(Source data)

# # # # # # #

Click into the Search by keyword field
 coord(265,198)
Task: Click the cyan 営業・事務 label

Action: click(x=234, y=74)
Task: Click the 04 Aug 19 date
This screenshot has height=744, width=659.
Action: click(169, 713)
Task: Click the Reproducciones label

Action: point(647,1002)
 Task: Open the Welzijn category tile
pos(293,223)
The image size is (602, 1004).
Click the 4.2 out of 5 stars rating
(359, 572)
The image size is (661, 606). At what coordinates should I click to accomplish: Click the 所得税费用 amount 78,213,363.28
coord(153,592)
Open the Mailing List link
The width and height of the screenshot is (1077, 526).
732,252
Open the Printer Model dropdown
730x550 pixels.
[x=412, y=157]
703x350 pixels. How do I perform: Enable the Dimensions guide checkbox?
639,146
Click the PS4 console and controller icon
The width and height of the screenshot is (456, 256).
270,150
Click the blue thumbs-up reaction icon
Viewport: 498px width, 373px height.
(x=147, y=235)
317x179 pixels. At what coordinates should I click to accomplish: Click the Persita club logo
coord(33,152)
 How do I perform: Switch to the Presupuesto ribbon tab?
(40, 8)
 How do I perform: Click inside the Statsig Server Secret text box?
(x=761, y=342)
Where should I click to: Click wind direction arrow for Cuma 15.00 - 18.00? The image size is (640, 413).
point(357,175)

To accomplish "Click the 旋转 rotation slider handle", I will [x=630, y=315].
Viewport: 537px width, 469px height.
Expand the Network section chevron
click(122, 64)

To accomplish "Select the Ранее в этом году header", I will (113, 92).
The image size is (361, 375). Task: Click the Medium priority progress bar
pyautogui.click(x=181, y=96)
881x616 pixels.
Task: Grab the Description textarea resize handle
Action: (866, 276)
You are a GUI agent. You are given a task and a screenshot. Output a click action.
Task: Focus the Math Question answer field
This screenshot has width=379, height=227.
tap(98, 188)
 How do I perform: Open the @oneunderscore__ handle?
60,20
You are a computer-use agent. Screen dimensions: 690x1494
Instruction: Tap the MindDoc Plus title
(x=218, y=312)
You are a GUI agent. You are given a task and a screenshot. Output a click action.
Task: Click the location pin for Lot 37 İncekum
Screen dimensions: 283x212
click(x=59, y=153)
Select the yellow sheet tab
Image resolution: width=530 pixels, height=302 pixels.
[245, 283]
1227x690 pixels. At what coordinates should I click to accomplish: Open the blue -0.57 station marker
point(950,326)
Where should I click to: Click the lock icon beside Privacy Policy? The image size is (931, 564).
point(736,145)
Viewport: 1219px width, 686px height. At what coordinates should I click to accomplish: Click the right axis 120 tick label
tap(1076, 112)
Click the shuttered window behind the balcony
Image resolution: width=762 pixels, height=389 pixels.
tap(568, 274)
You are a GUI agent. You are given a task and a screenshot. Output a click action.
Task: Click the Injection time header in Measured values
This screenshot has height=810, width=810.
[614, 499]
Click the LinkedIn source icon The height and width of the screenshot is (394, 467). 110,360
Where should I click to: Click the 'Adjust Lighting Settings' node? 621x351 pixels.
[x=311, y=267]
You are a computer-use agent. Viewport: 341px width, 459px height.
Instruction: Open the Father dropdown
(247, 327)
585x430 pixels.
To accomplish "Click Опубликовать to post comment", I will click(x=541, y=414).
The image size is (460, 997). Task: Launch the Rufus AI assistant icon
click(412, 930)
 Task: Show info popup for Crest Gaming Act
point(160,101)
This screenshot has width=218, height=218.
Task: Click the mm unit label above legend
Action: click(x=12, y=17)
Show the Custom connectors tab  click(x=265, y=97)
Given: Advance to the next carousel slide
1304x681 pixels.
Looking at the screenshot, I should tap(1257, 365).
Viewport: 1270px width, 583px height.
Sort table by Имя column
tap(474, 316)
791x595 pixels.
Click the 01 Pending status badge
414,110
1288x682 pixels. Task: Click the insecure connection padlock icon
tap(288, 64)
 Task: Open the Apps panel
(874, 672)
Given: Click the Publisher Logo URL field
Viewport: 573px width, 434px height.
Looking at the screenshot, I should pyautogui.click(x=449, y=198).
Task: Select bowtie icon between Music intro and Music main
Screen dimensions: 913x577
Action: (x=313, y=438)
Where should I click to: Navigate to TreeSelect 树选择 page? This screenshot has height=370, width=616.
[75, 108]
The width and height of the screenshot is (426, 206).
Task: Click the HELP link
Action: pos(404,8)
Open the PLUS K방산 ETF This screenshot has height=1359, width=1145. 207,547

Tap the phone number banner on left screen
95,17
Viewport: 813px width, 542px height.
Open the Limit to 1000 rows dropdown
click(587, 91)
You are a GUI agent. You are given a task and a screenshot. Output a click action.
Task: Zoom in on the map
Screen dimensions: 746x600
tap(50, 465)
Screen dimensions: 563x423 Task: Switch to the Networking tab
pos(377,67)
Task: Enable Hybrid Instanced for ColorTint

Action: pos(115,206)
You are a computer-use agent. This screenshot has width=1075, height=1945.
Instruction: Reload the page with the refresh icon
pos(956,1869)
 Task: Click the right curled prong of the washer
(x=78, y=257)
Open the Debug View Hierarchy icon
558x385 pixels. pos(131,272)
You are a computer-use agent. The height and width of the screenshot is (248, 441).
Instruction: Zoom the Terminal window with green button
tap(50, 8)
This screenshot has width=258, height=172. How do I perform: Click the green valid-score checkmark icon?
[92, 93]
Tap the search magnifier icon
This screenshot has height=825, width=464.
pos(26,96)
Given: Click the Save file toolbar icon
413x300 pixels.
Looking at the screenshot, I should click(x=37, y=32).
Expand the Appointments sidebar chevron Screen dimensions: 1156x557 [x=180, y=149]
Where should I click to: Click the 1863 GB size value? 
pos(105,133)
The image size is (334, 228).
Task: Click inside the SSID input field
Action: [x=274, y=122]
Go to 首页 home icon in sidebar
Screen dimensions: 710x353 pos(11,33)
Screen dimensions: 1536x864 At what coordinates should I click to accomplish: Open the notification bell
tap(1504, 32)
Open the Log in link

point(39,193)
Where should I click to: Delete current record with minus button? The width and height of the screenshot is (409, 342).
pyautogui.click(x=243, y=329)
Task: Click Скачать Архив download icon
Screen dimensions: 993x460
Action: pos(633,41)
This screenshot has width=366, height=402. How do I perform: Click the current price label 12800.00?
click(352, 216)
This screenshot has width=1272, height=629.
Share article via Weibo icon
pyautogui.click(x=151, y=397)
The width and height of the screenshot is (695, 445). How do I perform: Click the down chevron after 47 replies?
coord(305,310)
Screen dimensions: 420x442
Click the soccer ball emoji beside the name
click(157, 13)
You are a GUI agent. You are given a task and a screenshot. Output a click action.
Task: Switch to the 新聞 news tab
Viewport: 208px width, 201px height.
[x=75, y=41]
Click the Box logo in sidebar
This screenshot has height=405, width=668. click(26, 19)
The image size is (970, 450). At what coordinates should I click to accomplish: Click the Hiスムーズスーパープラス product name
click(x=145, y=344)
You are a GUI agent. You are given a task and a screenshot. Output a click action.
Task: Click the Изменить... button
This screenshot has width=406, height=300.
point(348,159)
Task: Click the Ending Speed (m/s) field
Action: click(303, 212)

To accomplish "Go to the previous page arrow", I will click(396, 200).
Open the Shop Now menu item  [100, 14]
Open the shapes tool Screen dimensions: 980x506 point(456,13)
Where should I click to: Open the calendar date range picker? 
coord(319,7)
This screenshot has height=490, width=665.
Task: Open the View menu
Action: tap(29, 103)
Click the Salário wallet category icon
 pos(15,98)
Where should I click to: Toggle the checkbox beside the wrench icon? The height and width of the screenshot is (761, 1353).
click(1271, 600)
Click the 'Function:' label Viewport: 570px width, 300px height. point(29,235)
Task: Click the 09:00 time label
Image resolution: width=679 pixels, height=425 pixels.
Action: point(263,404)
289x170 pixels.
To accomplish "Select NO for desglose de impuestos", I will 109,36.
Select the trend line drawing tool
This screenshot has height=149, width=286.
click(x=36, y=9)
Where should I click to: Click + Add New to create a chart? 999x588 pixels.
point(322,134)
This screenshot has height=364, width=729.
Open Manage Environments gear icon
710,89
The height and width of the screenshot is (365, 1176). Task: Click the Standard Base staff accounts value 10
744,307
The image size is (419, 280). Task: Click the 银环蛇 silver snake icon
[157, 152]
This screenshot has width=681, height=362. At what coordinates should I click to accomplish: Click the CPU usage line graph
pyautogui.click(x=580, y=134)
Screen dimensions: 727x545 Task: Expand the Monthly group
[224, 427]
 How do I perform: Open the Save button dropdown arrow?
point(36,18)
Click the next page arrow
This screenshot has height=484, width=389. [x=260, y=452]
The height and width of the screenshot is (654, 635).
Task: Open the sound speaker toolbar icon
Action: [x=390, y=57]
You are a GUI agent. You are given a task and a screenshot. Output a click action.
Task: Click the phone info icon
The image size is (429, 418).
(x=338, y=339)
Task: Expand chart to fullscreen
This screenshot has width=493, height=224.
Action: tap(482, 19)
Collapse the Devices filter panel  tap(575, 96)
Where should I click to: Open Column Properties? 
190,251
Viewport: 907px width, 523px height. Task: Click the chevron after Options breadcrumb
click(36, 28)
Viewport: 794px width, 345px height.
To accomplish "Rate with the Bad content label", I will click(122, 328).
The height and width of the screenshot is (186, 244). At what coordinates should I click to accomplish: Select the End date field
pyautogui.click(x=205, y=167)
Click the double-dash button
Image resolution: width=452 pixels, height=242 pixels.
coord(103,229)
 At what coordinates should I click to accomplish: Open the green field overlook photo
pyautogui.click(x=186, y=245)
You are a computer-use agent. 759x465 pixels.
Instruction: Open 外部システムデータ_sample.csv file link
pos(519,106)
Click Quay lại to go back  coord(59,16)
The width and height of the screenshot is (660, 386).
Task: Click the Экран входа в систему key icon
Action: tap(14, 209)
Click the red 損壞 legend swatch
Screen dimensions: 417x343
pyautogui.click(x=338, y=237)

# # # # # # #

● Task goal:
Please show the lines in the entries above that hold the string "computer".

● Expected output:
You are a computer-use agent. Screen dimensions: 690x1494
You are a computer-use agent. Viewport: 341px width, 459px height.
You are a computer-use agent. This screenshot has width=1075, height=1945.
You are a computer-use agent. The height and width of the screenshot is (248, 441).
You are a computer-use agent. 759x465 pixels.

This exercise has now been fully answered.